Criticisms and Empirical Evidence
Theoretical Limitations
Balance theory, as originally formulated by Heider, assumes binary positive or negative sentiments in interpersonal relations, which oversimplifies the complexity of human attitudes by neglecting nuanced, ambivalent, or neutral feelings toward others and objects.26 This binary framework limits the model's ability to capture the gradations in emotional responses, such as mild liking or conditional disapproval, that characterize real-world social interactions. Extensions like weighted balance models have addressed this by incorporating continuous sentiment values, underscoring the original theory's restrictive nature. The P-O-X model at the core of balance theory presents a static view of social relations, treating sentiments and unit formations as fixed states rather than evolving processes influenced by temporal or contextual factors.27 This static perspective fails to account for how relationships can shift dynamically due to changing circumstances, such as evolving personal experiences or external events, thereby constraining the theory's explanatory power for ongoing social dynamics.27 Some researchers have noted potential cultural biases in Heider's model, suggesting it may align more closely with Western individualistic values emphasizing personal cognitive harmony, while collectivist societies might prioritize group harmony over individual consistency.
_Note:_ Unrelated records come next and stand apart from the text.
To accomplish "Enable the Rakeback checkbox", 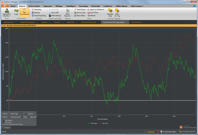I will (3, 120).
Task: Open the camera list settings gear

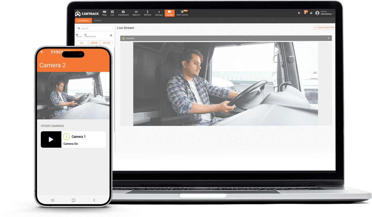Action: click(x=111, y=35)
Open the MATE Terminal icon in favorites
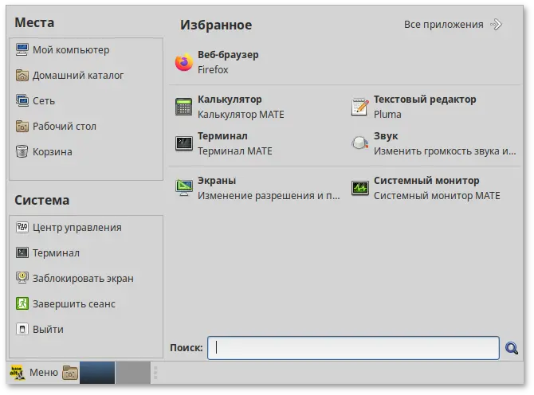534x395 pixels. pos(184,143)
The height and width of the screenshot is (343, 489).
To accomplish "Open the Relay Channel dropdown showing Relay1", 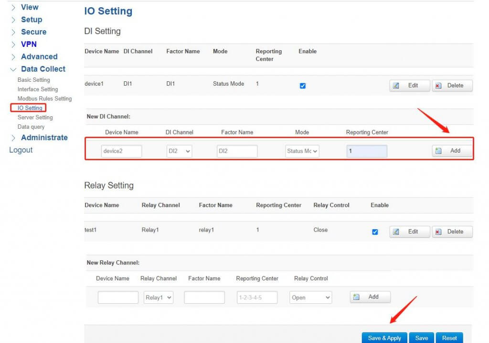I will (158, 298).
Balance theory differs from cognitive dissonance theory (Festinger, 1957) in its focus on triadic interpersonal inconsistencies rather than internal cognitive conflicts within an individual, highlighting a narrower scope for explaining attitude change.28 Festinger's framework addresses personal discomfort from dissonant beliefs or behaviors, whereas Heider emphasizes external relational balance, limiting overlap in their mechanisms for resolving tension.28 Newcomb's 1953 extension to symmetric relations among persons critiques Heider's asymmetric P-O-X structure, where sentiments from perceiver to other are not reciprocated, by introducing an ABX model that balances mutual orientations toward a common object. This highlights the limitation in Heider's original formulation, which overlooks bidirectional interpersonal dynamics essential for mutual understanding and tension reduction.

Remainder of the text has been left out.